## [Set exercise]
Reproduce verbatim the portion of the items that begins with the line containing "Task: Click inside the Outliner search field" and ends with the line containing "[x=2397, y=1459]", including both of those lines.

## [Materials provided]

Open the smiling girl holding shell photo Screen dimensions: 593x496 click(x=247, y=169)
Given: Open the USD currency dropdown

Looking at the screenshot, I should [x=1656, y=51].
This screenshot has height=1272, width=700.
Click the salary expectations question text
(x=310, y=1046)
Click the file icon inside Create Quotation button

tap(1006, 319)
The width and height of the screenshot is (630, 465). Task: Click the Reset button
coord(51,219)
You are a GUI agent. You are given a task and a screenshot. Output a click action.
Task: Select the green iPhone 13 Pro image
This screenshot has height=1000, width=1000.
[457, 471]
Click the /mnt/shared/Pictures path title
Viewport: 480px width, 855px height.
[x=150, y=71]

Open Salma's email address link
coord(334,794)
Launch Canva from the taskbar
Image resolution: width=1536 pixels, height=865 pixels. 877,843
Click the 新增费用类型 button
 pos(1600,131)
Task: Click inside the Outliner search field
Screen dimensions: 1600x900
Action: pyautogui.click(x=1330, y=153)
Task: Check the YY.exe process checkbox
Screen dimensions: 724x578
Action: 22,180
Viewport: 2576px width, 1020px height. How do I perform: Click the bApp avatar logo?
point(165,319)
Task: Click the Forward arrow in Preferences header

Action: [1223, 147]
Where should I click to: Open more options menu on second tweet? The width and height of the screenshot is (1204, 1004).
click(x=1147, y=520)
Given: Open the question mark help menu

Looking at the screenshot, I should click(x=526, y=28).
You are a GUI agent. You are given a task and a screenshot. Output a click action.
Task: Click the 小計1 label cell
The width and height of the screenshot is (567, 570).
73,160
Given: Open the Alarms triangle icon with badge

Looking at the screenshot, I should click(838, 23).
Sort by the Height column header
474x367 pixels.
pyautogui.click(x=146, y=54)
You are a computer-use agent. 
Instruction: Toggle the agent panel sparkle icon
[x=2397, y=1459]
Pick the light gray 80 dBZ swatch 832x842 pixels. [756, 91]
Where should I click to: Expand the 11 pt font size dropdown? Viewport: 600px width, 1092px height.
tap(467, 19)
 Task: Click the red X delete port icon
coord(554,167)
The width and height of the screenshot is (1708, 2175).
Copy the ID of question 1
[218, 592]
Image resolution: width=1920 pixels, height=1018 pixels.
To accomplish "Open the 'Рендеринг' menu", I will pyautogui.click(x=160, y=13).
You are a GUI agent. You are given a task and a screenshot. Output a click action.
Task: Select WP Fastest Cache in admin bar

## [The response]
Task: Click inside the Outliner search field
Screen dimensions: 1600x900
Action: pyautogui.click(x=1330, y=153)
Task: Check the YY.exe process checkbox
Screen dimensions: 724x578
Action: 22,180
Viewport: 2576px width, 1020px height. How do I perform: Click the bApp avatar logo?
point(165,319)
Task: Click the Forward arrow in Preferences header

Action: [1223, 147]
Where should I click to: Open more options menu on second tweet? The width and height of the screenshot is (1204, 1004).
click(x=1147, y=520)
Given: Open the question mark help menu

Looking at the screenshot, I should click(x=526, y=28).
You are a GUI agent. You are given a task and a screenshot. Output a click action.
Task: Click the 小計1 label cell
The width and height of the screenshot is (567, 570).
73,160
Given: Open the Alarms triangle icon with badge

Looking at the screenshot, I should click(838, 23).
Sort by the Height column header
474x367 pixels.
pyautogui.click(x=146, y=54)
You are a computer-use agent. 
Instruction: Toggle the agent panel sparkle icon
[x=2397, y=1459]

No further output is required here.